Problem
The Incident Scenario
Our company "Metarail" is one of the largest enterprises in the country. Due to historical incidents related to the power supply in other railway companies [12,13], and to structural-specific needs in "Metarail", our head office with its data center are in the same location (adjacent buildings).
The whole company, being a massive enterprise, consumes a lot of electricity and thus has a separate power supply line from the local power distribution company called "EnerGo Ltd".
"Metarail" received a notification from "Energo Ltd". that some maintenance would be done on the power line on May 10th, where complete cut off of the consumer attached to the power line will be required.
During the maintenance time, "Metarail" needs to rely on other power sources: 70% will be supplied from a reserve power line supplied by "EnerGo Ltd". The other 30% will need to be taken out of autonomous generating systems (fuel generators) which will also be supplied by the mentioned power distribution company.
After all required preparations were completed, the switch from the main power line to alternative power sources was completed as planned at midnight on May 10th. The maintenance required 24 hours to be completed.
Alternative power sources were controlled by technicians of EnerGo Ltd. that guaranteed proper functioning of the infrastructure and uninterrupted functioning of "Metarail" in general.
Close to 11:00 PM of May 10th a delay occurred, and the maintenance works were continued up till 10:00 AM of May 11th.
When everything was completed, specialists of "EnerGo Ltd". declared readiness to switch back to the main power supply line. They also expressed concerns that during the switch, a short (a few seconds) power supply interruption could appear, and thus recommended doing the switch after working hours.
Our management discussed the risk with heads of responsible departments and considering that all critical systems are backed up by UPSs, and the previous day showed some deficit of electricity in the system, a decision was taken to do the switching to a major power supply line immediately.
Engineers of "EnerGo Ltd". started to perform the switch to the main power line. In 6 minutes, the reserve power line and autonomous generators were disconnected from the consumer, and UPSs started to work. In 6 minutes and 10 seconds, after the main line was connected to our system, an unprecedented spike in voltage was detected in the electricity network of our company and all our systems went down. The action plan of switching back to the reserve power line and autonomous power sources was activated, but even after connecting back, literally, none of the systems worked.

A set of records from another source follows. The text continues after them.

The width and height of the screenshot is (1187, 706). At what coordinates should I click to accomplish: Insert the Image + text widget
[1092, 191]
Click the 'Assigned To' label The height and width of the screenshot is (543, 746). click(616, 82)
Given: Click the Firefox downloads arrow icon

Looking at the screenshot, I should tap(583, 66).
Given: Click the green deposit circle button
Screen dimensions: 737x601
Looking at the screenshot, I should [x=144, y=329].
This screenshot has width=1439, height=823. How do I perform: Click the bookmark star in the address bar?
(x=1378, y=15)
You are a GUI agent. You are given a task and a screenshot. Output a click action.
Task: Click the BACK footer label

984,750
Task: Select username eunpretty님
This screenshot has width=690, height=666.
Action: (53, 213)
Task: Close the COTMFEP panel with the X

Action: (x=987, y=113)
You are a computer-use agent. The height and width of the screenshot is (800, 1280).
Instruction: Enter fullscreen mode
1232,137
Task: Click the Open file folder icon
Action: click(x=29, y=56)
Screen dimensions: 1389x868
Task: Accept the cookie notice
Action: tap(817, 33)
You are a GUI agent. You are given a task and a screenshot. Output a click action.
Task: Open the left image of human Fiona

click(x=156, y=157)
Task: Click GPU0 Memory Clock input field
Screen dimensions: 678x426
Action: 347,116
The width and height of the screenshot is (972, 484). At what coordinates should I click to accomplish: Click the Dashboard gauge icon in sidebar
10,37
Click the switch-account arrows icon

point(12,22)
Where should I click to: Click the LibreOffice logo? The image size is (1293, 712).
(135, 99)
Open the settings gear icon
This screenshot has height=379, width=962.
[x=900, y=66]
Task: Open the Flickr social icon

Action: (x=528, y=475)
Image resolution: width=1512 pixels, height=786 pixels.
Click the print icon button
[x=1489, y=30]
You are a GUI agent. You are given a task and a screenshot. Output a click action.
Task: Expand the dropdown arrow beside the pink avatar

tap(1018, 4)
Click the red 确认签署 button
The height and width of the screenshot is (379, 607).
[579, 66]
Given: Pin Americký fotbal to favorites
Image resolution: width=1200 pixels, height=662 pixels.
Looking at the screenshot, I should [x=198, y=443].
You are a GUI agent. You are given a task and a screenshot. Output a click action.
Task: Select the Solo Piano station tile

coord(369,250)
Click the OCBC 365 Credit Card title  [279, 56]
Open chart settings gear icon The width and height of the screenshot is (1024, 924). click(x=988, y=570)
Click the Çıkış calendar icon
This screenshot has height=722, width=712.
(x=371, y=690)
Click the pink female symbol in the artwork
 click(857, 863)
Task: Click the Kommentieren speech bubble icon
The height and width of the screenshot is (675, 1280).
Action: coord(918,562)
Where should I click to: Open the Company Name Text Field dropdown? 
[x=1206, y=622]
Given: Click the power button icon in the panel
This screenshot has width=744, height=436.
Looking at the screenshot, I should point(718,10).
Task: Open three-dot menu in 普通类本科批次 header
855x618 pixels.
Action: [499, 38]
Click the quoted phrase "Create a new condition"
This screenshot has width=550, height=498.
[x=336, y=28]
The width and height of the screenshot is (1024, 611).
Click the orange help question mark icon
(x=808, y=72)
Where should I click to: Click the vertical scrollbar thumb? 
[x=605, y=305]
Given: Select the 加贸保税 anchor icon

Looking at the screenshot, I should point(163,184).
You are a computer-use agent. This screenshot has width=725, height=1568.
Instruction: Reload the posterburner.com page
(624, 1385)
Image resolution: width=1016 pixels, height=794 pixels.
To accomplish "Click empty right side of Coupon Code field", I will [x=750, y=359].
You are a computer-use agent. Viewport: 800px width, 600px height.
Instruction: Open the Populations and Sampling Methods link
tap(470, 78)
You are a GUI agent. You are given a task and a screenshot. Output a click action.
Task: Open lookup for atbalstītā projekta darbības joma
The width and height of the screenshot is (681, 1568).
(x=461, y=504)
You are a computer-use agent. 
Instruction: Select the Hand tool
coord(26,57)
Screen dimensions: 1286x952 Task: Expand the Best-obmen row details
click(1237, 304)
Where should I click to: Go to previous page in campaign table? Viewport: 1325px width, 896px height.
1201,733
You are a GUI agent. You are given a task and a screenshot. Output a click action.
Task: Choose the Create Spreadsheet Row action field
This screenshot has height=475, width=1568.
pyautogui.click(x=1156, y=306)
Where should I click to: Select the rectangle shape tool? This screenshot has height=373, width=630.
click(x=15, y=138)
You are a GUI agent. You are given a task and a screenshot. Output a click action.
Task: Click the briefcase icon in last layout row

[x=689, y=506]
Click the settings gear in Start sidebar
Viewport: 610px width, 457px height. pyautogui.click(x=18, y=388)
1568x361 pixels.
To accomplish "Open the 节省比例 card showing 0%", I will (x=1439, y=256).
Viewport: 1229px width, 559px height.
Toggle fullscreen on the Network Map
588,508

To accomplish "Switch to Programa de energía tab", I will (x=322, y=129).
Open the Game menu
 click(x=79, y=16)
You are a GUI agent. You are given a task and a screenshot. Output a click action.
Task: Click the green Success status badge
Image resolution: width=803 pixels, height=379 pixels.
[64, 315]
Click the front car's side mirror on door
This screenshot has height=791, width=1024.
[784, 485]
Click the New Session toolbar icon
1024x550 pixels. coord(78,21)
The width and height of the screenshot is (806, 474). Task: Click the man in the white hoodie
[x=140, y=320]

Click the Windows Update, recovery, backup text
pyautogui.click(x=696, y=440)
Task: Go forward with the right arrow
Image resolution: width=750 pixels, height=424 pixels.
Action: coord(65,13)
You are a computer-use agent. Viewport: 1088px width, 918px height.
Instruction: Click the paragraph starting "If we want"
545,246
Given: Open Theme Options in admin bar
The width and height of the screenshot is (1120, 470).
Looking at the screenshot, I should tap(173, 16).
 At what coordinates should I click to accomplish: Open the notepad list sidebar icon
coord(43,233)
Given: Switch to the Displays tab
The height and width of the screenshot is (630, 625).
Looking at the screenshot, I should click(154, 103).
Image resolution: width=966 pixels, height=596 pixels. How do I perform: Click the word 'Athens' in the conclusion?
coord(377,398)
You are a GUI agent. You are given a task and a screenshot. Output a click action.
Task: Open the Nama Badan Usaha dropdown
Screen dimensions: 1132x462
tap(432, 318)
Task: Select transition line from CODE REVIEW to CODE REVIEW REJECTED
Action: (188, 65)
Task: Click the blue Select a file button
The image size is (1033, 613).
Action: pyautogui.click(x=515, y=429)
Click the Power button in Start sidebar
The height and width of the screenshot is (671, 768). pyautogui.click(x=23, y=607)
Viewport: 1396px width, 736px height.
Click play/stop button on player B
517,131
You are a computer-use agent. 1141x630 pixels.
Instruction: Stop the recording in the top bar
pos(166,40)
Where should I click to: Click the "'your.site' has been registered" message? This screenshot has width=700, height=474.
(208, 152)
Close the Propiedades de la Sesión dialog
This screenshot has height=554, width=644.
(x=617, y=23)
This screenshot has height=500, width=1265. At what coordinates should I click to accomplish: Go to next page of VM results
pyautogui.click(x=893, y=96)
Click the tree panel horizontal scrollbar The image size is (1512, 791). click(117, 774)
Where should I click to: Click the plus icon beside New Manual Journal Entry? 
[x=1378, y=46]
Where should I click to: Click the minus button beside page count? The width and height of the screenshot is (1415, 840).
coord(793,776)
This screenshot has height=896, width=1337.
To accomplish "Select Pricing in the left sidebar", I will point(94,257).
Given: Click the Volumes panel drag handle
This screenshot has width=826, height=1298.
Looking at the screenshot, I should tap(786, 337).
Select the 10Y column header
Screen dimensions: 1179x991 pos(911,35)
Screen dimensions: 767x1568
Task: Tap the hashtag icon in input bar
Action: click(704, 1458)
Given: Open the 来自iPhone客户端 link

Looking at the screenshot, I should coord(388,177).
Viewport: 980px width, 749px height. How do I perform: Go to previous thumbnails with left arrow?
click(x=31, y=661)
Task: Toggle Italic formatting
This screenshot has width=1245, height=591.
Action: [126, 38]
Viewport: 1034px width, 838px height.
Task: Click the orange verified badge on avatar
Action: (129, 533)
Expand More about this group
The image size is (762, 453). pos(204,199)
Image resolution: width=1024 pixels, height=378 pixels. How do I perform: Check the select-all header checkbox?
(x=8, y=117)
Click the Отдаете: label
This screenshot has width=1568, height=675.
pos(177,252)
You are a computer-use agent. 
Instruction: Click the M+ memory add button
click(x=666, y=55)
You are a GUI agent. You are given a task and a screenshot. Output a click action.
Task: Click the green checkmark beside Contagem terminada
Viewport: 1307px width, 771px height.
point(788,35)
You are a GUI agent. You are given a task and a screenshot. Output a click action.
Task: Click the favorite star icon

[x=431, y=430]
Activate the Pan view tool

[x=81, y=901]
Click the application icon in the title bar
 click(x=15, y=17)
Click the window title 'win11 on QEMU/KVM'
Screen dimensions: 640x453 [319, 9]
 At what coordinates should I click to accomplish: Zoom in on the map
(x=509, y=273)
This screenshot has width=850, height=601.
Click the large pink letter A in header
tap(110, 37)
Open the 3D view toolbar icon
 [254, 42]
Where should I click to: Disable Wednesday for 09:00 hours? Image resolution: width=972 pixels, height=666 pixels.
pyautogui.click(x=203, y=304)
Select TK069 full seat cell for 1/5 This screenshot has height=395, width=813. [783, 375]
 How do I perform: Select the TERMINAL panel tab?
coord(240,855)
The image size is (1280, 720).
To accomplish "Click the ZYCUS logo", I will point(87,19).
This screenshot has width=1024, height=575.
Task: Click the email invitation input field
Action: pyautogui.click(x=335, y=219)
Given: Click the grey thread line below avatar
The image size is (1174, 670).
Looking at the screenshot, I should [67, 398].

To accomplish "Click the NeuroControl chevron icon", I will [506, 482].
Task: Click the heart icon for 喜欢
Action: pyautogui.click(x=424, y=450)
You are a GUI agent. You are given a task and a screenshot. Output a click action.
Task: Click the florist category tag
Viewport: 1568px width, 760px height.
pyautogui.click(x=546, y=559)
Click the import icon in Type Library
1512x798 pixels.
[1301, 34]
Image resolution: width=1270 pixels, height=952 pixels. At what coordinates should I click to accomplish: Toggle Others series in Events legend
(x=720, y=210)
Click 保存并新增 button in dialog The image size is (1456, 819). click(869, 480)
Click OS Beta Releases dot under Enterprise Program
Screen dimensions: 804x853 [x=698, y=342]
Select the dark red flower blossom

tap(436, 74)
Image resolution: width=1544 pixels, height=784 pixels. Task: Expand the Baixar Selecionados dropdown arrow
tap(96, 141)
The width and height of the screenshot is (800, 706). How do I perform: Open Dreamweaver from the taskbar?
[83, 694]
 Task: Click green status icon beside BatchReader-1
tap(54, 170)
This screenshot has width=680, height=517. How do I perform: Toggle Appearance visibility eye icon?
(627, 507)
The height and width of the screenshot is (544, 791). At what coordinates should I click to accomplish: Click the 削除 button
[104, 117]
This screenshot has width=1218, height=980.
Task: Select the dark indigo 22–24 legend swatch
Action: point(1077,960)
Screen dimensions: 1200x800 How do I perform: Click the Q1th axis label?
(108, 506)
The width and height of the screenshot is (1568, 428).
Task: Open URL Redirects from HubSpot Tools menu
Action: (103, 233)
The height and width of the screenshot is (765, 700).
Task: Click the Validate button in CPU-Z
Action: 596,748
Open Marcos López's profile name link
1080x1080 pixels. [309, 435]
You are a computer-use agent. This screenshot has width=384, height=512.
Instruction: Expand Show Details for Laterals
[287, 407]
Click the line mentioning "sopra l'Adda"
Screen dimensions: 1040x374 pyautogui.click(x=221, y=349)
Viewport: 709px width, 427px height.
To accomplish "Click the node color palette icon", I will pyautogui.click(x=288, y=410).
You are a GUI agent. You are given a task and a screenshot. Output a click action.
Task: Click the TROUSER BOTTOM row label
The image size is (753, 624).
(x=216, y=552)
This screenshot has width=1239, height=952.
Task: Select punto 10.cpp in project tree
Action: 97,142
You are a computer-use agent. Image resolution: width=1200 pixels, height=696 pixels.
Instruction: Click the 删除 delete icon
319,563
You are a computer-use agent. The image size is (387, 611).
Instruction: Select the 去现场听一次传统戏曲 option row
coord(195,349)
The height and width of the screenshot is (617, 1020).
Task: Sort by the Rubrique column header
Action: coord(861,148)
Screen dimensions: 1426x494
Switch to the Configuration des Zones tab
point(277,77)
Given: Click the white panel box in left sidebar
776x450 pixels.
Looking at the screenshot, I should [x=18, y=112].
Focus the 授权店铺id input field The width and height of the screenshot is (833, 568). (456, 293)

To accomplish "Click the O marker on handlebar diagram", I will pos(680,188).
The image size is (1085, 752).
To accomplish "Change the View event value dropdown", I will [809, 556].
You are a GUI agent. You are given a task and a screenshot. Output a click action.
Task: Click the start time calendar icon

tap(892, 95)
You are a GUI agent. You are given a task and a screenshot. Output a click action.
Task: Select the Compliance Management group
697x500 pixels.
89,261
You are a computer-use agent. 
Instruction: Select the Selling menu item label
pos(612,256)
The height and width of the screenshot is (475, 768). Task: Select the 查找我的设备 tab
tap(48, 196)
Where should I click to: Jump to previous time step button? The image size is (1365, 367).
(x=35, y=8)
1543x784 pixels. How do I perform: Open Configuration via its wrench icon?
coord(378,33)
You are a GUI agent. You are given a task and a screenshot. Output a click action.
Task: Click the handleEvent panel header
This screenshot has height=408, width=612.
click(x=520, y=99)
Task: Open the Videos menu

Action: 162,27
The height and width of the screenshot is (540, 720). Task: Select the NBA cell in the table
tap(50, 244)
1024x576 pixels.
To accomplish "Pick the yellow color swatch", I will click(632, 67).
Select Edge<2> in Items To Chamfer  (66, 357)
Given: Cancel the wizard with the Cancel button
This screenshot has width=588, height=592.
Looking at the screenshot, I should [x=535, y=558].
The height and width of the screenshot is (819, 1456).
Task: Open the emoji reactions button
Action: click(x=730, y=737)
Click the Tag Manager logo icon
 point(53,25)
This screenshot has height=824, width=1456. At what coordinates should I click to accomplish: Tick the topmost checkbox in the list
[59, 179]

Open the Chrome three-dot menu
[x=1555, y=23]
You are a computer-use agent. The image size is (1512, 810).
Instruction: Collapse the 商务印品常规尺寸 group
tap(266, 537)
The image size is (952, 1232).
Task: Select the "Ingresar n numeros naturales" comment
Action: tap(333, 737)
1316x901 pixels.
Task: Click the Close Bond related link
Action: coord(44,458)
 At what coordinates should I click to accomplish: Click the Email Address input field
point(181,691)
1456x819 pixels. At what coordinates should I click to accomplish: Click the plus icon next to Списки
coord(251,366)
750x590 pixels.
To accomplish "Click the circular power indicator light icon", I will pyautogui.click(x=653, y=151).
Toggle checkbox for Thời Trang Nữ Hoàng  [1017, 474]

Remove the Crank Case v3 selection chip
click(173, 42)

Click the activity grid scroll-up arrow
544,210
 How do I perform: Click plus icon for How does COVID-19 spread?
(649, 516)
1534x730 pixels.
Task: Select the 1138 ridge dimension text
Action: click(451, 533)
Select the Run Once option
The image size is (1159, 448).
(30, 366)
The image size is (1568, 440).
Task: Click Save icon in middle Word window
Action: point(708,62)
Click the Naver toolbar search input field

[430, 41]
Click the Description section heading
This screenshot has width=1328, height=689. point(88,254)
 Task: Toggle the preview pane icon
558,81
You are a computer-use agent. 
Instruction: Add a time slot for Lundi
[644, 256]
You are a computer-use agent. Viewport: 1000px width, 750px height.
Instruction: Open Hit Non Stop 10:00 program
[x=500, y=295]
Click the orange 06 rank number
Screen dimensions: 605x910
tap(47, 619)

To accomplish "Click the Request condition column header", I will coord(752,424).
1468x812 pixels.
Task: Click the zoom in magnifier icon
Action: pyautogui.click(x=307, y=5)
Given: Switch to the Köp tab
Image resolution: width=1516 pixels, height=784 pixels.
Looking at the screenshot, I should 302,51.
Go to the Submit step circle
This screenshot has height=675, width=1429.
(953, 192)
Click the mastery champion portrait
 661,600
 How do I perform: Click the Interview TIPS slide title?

IT department reported that all major servers are down and are not rebooting. That impacted critical business systems and processes: payment system, ticket distribution system, scheduling platform, website, and many others. Being a critical company, time for recovery is very limited. We activated BCP and Disaster Recovery Plan to restore the functionality of "Metarail". However, that was after "Metarail" lost valuable time which affected the company, its customers, and its reputation.
Each participant in the group must assume one of the following roles:
1. President - Make the big decisions, ensure the viability of the company
2. IT Manager - Focus on the IT systems to support the business
3. Operations Manager - Focus on the clients and employees
4. Legal/HR - Ensure compliance with applicable laws/regulations + assistance on hiring/firing/overtime
5. Communications - Managing the internal and external communications during the crisis
Section I: of this problem will be executing the tabletop exercise from the point of view of each of the above roles. My role is Operations Manager- Focus on the clients and employees. write from the perspective of each of these roles on how you would handle the incident. Since your all work for the same organization, the response must be coordinated.
Section II: of this problem will focus on the 2 discussion questions. Each group must explore each question from the perspective of their organization.
Two Questions Related To The Scenario.
I. What countermeasures could "Metarail" have considered to mitigate this risk and minimize the impact of a system failure and what would be the first steps which need to be taken in response to this incident?
II. How "Metarail" should have designed its communication strategy with its internal and external stakeholders during this incident to mitigate risks that are related to its reputation, as well as its customers' trust and loyalty?